What to work on:
Report each line of the listing that carries the word "computer".

Data supplied:
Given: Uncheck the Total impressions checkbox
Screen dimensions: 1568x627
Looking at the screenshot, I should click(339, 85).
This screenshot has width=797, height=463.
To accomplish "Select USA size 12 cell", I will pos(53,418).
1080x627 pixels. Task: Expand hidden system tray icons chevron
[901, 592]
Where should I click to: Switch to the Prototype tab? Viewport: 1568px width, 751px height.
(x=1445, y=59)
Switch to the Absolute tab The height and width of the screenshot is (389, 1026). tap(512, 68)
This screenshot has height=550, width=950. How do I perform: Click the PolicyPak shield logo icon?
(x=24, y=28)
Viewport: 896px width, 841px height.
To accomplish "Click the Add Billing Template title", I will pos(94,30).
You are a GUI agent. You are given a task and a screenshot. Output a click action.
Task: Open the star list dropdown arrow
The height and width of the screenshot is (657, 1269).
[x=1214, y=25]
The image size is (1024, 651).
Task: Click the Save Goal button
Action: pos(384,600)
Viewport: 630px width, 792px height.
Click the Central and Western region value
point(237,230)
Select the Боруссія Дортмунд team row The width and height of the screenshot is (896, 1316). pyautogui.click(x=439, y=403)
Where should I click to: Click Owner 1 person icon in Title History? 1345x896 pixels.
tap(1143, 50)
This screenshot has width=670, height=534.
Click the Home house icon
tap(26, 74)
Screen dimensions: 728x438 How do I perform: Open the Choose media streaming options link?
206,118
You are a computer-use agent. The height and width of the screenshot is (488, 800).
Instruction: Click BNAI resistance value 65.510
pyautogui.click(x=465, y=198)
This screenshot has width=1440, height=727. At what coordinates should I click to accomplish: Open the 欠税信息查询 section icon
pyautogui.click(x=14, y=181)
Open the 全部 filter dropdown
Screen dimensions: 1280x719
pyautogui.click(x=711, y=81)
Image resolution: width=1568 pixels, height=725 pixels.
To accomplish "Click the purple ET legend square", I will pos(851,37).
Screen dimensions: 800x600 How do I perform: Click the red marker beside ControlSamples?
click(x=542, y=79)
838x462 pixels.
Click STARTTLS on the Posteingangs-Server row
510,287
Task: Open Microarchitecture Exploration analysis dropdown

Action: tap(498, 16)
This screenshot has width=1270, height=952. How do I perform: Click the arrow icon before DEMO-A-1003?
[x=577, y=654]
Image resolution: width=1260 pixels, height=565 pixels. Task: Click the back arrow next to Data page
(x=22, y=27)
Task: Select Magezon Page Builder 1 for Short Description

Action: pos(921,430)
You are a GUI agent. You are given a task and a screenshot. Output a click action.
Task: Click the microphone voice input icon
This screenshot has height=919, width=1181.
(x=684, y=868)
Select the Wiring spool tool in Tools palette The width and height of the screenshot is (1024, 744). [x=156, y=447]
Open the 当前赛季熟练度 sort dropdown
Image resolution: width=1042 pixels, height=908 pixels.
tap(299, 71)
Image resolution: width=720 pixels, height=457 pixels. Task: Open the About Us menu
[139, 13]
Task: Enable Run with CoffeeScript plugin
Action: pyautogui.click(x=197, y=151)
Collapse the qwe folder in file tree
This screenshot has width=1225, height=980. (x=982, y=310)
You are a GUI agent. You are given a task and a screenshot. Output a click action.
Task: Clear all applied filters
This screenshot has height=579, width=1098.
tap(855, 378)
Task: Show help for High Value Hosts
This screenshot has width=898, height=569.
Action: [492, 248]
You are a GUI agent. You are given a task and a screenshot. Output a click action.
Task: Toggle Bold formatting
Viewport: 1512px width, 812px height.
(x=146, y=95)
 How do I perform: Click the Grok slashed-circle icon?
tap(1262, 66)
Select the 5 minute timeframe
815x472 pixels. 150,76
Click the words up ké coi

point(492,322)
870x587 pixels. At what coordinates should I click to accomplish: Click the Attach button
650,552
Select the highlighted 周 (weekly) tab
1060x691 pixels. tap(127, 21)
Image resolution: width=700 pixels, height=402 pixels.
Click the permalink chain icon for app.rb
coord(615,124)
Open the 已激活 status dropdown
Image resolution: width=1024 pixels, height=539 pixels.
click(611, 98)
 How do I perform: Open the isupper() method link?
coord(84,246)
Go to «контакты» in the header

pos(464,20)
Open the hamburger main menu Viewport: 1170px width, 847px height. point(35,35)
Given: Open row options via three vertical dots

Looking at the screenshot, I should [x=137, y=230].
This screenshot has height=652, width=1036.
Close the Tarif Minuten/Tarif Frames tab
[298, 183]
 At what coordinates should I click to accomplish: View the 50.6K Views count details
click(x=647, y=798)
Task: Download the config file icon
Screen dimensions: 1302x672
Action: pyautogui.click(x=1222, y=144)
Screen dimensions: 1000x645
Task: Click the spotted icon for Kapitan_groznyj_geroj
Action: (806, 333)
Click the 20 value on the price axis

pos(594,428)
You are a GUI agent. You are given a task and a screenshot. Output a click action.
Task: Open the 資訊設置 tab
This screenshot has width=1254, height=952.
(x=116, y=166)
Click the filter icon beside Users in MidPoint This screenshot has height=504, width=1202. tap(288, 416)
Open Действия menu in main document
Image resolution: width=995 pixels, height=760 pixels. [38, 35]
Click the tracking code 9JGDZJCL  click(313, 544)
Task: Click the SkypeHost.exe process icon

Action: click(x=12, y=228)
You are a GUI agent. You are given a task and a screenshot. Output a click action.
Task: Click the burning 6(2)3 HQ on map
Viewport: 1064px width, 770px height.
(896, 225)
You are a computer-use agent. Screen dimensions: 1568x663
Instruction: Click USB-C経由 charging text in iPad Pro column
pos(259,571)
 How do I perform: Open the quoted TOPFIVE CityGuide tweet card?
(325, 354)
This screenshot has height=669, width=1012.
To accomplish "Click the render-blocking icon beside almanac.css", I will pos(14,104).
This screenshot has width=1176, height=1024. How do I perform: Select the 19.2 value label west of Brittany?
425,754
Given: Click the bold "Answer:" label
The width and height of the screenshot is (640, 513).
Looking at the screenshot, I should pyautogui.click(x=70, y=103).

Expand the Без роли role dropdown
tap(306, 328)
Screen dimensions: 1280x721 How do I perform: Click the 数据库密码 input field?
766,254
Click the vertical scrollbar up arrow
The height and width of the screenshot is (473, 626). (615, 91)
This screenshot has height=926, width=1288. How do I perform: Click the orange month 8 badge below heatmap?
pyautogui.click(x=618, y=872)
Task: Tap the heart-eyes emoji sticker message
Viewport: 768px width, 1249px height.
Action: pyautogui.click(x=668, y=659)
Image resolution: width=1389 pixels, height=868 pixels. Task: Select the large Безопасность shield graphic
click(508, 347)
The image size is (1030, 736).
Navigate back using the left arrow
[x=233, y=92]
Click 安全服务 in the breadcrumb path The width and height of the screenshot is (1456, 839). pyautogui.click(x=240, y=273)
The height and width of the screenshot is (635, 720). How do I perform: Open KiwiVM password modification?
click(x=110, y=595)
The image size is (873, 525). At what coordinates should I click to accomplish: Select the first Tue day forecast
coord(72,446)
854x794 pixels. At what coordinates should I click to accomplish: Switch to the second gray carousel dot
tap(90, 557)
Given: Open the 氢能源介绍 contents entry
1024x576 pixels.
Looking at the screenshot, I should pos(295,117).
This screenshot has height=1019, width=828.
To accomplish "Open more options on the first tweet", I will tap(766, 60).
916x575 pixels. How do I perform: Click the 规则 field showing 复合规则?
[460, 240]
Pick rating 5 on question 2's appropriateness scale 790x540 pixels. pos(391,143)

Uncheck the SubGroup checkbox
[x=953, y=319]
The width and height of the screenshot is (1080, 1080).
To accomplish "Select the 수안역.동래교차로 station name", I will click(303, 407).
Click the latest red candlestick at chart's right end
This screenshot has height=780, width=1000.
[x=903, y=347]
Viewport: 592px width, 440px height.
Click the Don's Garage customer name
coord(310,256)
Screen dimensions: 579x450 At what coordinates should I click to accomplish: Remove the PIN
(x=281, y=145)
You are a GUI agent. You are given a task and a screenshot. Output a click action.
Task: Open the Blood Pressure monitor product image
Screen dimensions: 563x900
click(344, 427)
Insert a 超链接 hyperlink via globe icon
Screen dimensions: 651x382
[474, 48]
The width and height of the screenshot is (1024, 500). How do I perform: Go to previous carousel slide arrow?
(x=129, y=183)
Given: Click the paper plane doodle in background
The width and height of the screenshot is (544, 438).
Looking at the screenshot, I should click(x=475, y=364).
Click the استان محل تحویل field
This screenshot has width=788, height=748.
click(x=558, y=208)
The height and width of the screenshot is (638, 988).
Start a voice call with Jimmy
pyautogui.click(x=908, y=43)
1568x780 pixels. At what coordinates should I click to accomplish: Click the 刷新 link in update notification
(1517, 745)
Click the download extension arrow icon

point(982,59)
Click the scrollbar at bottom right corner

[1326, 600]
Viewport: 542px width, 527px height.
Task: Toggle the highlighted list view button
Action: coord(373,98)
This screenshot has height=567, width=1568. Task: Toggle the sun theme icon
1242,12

Exercise solution:
You are a computer-use agent. The height and width of the screenshot is (488, 800).
You are a computer-use agent. Screen dimensions: 1568x663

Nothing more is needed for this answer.